Бродяги Севера (сборник), стр. 95

Как сумасшедший Пьеро стал ее откапывать. Когда через некоторое время он вытащил ее из-под валуна, то она была бледна как смерть и не двигалась. Глаза у нее были закрыты. Он приложил к ней руку, и ему показалось, что она уже умерла, и тяжкий вопль вырвался у него из глубины души. Но он знал, как нужно было приводить человека в чувство. Он разорвал на ней платье и тут только убедился, что, вопреки его опасениям, все кости у нее были целы. Тогда он побежал за водой. Когда же он возвратился, то она лежала уже с открытыми глазами и тяжело дышала.

– Какое счастье! – воскликнул Пьеро и вдруг зарыдал и опустился перед ней на колени. – Нипиза, моя Нипиза!

Она улыбнулась ему и взялась руками за грудь. Пьеро притянул ее к себе и обнял, совершенно позабыв о воде, которую достал с таким трудом.

А несколько позже, когда он встал на колени и заглянул под камень, то побледнел как смерть и воскликнул:

– Какой ужас! Что, если бы не оказалось под камнем этой глубокой впадины, Нипиза? Что было бы тогда?..

Он содрогнулся и не сказал более ни слова. Но Нипиза, счастливая тем, что так легко отделалась, протянула к нему руку и с улыбкой ответила:

– А все-таки это интересно!.. Но знаешь, отец, ни один возлюбленный не будет меня никогда так сжимать в своих объятиях, как этот камень!
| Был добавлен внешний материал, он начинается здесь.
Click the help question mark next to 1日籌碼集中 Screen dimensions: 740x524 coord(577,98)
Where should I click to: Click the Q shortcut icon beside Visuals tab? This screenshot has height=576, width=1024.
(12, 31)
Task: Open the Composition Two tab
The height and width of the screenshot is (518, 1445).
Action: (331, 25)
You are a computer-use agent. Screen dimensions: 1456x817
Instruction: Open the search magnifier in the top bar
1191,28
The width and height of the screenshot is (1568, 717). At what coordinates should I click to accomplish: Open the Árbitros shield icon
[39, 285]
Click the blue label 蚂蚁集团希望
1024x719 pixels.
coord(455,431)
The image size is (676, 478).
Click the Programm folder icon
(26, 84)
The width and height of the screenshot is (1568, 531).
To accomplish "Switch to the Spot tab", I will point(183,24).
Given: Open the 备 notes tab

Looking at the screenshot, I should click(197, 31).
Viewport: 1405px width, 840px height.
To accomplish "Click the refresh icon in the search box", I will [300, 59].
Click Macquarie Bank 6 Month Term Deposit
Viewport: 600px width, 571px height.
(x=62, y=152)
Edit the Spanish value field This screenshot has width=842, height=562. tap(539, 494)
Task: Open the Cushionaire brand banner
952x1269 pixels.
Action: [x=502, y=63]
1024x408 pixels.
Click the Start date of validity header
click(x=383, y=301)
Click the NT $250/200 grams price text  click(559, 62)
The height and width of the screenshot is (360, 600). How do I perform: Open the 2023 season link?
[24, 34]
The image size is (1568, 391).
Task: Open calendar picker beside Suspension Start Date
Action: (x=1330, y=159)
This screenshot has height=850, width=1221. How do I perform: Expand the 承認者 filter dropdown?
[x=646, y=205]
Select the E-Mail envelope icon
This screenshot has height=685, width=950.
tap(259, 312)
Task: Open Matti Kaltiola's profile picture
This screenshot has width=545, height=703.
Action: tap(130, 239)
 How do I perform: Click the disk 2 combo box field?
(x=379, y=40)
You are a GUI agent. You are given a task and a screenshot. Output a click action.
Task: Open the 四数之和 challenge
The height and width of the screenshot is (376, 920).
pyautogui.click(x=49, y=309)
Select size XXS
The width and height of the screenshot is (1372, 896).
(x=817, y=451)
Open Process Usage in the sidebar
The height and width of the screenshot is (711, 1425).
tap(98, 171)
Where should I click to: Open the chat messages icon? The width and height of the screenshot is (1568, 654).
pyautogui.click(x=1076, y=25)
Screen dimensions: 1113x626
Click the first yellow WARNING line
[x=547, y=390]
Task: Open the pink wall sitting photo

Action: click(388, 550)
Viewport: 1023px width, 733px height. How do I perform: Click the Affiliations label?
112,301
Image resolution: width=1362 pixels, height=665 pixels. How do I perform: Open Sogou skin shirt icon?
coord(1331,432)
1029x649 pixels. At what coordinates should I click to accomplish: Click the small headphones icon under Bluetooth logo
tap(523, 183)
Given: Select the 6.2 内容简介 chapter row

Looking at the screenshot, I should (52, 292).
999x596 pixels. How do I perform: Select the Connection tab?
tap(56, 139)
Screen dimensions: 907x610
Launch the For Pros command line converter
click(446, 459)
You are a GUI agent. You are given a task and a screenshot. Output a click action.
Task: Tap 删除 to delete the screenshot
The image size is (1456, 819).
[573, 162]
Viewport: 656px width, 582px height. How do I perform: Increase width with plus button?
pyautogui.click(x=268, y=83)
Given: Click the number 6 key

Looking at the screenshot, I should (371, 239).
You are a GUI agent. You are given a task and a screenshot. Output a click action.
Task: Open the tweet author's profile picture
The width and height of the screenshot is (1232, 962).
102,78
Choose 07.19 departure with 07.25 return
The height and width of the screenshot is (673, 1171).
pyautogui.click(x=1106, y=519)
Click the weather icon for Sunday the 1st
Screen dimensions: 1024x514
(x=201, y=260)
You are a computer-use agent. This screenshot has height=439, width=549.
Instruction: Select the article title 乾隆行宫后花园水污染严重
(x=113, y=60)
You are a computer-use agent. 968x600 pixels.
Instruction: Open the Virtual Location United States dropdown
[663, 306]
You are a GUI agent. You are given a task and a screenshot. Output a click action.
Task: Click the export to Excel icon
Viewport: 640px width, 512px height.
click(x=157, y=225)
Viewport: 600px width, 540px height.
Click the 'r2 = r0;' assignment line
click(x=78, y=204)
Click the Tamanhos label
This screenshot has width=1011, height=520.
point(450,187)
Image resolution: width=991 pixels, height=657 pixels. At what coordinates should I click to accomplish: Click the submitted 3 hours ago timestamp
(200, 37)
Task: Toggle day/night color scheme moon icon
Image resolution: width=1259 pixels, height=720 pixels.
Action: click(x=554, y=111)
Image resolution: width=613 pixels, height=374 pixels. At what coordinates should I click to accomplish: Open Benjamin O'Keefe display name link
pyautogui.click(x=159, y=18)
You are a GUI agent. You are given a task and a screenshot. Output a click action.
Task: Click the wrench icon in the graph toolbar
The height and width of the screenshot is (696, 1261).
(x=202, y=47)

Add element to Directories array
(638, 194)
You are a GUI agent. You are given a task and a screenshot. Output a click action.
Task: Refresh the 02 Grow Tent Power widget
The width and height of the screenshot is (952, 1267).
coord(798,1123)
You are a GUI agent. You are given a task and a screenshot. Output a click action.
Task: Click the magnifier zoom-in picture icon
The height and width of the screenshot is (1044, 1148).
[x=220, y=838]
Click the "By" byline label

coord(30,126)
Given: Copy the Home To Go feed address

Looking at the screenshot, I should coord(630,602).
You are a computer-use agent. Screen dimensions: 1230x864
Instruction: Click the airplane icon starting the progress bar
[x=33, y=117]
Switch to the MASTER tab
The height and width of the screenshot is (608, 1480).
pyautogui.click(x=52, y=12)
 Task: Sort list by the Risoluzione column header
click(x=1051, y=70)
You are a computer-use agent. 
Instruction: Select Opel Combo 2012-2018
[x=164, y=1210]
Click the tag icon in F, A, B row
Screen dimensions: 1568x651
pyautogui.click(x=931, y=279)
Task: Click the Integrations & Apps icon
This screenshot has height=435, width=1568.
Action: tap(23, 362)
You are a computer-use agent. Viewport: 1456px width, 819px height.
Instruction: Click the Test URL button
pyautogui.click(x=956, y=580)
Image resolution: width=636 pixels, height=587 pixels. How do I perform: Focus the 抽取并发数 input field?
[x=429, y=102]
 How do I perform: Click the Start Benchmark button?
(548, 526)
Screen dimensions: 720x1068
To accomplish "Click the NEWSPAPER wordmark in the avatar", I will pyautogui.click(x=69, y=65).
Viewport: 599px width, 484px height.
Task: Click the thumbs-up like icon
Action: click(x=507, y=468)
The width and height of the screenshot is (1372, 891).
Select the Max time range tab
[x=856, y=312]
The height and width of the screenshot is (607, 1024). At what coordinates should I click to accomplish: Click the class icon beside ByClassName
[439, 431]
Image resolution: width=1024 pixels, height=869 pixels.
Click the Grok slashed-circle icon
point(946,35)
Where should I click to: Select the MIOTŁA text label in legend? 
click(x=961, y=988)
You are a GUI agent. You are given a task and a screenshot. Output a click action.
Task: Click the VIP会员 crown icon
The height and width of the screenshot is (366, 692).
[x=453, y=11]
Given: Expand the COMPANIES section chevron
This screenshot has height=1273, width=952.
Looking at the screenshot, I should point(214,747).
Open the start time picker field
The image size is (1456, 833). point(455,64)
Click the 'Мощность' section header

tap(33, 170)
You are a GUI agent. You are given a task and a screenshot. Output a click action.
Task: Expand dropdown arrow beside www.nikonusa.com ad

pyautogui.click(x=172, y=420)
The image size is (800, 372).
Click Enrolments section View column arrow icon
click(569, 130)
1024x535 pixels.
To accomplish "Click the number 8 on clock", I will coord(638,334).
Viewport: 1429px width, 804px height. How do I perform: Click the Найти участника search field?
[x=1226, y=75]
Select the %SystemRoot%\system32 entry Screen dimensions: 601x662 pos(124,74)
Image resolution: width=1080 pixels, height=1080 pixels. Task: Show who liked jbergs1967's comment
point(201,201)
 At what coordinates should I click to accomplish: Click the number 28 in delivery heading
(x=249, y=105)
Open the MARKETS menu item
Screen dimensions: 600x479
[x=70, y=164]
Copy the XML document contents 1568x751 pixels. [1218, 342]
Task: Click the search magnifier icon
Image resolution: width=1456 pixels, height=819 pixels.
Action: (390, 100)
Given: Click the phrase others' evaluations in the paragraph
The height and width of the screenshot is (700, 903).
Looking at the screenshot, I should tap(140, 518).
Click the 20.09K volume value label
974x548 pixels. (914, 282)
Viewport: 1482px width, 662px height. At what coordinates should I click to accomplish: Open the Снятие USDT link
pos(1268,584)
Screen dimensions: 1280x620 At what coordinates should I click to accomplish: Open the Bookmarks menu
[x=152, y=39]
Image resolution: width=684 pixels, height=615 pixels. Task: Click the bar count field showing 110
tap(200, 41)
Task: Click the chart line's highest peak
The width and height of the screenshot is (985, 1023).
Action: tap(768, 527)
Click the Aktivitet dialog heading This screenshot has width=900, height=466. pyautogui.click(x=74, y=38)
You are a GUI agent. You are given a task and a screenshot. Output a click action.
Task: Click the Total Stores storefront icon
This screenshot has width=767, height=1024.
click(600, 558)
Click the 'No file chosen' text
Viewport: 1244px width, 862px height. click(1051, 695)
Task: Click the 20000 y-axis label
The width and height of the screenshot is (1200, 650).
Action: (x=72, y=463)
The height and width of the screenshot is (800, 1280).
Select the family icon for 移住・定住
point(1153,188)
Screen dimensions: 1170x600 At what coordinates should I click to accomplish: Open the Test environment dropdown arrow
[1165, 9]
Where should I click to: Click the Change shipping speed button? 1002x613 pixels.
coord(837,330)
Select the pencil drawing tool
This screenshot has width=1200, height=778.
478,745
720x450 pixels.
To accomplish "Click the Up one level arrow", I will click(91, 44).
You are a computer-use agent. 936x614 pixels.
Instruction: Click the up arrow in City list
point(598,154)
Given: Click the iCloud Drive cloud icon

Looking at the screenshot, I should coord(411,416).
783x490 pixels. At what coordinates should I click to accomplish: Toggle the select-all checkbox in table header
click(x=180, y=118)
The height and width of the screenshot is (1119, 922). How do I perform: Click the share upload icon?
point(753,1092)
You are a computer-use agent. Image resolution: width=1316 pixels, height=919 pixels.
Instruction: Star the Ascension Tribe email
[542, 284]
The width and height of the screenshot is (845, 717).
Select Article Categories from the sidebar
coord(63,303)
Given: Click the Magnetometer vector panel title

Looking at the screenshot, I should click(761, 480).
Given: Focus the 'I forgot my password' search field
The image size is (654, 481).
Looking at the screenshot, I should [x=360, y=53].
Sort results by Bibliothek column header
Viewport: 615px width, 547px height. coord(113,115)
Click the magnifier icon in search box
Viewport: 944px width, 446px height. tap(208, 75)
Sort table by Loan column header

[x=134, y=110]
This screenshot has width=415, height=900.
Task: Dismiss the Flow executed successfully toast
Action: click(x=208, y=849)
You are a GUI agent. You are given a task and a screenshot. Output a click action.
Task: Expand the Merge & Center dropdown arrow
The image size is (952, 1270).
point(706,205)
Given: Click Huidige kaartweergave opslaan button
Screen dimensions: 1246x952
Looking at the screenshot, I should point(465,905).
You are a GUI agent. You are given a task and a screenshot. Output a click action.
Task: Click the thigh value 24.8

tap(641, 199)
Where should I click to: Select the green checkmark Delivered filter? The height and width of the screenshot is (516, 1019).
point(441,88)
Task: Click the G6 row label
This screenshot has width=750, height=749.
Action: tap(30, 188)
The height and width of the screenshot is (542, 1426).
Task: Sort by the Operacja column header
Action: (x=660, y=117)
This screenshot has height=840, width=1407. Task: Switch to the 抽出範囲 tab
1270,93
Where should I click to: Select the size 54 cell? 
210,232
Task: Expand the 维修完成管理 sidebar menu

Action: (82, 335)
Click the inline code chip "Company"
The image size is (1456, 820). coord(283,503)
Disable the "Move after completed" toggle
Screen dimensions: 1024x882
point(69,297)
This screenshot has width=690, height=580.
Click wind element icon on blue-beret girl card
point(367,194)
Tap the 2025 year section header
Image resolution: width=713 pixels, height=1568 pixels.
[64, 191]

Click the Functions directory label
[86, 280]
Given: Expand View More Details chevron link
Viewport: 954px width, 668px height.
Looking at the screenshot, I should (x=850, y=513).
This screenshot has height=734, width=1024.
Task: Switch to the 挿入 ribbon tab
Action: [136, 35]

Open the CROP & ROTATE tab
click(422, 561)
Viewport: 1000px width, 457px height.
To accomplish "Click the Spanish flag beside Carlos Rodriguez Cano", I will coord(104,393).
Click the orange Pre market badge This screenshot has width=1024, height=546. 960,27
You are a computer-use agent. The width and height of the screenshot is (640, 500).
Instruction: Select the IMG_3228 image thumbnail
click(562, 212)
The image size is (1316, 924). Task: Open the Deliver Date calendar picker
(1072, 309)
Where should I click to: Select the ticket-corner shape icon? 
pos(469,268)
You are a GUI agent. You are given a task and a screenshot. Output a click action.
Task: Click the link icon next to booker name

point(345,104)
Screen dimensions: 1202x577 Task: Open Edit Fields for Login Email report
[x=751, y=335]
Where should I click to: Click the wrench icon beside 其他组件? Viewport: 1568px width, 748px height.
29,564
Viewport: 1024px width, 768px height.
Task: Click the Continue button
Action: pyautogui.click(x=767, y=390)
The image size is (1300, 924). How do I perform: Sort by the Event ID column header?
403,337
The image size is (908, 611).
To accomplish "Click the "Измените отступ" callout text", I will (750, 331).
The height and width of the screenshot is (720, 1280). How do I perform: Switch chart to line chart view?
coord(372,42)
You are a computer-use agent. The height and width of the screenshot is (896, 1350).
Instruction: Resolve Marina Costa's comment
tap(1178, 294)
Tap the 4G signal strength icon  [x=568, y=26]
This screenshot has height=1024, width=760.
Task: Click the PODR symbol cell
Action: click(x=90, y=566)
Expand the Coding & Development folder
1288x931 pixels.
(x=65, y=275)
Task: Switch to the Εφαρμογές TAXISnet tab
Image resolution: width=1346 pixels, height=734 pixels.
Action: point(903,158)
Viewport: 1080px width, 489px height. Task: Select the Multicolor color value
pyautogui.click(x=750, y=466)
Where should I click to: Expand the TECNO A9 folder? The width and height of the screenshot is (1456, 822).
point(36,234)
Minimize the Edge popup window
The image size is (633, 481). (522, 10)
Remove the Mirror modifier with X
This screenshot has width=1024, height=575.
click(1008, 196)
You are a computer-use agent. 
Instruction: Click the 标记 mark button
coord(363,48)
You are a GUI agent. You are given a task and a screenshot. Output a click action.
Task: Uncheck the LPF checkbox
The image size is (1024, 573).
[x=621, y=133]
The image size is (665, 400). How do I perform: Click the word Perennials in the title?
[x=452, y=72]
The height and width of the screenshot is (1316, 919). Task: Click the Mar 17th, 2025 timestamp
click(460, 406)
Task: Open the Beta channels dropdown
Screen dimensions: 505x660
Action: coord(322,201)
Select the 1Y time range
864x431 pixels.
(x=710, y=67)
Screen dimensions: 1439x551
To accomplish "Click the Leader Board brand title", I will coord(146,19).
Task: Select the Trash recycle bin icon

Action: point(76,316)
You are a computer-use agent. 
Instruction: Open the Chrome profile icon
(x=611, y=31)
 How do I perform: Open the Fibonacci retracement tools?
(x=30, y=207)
Лицо Пьеро омрачилось, и он низко над ней нагнулся.

– Ни один! – резко сказал он. – Никогда!

О, он вспомнил о том, что Мак-Таггарт, фактор с озера Лакбэн, уже присватался к ней, и, крепко сжав кулаки, только тихонько поцеловал ее в голову.

Глава IX

Все-таки сдружились

В дикой тревоге от отчаянных криков Нипизы и от вида Пьеро, когда тот сломя голову бросился в его сторону от трупа Вакайю, Бари долго бежал без оглядки, насколько хватало у него духа. Когда же он наконец остановился и перевел дыхание, то был уже далеко от ущелья и находился как раз около заводи бобров. Целую неделю Бари не бывал около этой заводи. Он не забыл ни Сломанного Зуба, ни Умиска, ни других маленьких бобрят; но Вакайю и его ежедневные ловли свежей рыбы были для него большим искушением. Теперь Вакайю уже вовсе не существовал на свете. Бари чувствовал, что большой черный медведь уже никогда больше не будет ловить рыбу в спокойных омутах и в шумливых перекатах и что там, где до этого так мирно и в таком довольстве протекала жизнь, теперь грозили одни только опасности; и как до этого он все свое благополучие строил на возвращении в свою родную берлогу под валежником, так и теперь, в минуту крайнего отчаяния, прибежал именно к бобрам. Трудно было бы определить, кого он, собственно, боялся, но во всяком случае не Нипизы. Правда, она за ним гналась. Он даже чувствовал, как она схватила было его руками и как коснулись его ее мягкие волосы, но все-таки ее он вовсе не боялся! И если он останавливался иногда на своем бегу и оглядывался назад, то разве только для того, чтобы лишний раз поглядеть, не следует ли за ним именно она. От нее одной он не убежал бы никогда. В ее глазах, голосе и руках было для него что-то притягательное. Теперь его угнетали еще большая тоска и большее одиночество, и всю ночь он видел тревожные сны. Он нашел себе укромное местечко под большим корнем сосны невдалеке от колонии бобров, улегся там, и всю ночь видел во сне мать, Казана, свою родную кучу валежника, Умиска и Нипизу. Однажды, пробудившись, он принял корень сосны за Серую Волчицу, и когда понял, что это была не она, то и Пьеро и Нипиза, услышав, как он после этого заплакал, сразу определили бы, что, собственно, он увидел во сне. То и дело перед ним проходили тревожные события того дня. То ему снились Вакайю и его ужасная смерть, то глаза Нипизы приближались почти вплотную к его глазам, то он слышал ее голос, который почему-то казался ему сладкой музыкой, то до него долетали ее страшные стоны.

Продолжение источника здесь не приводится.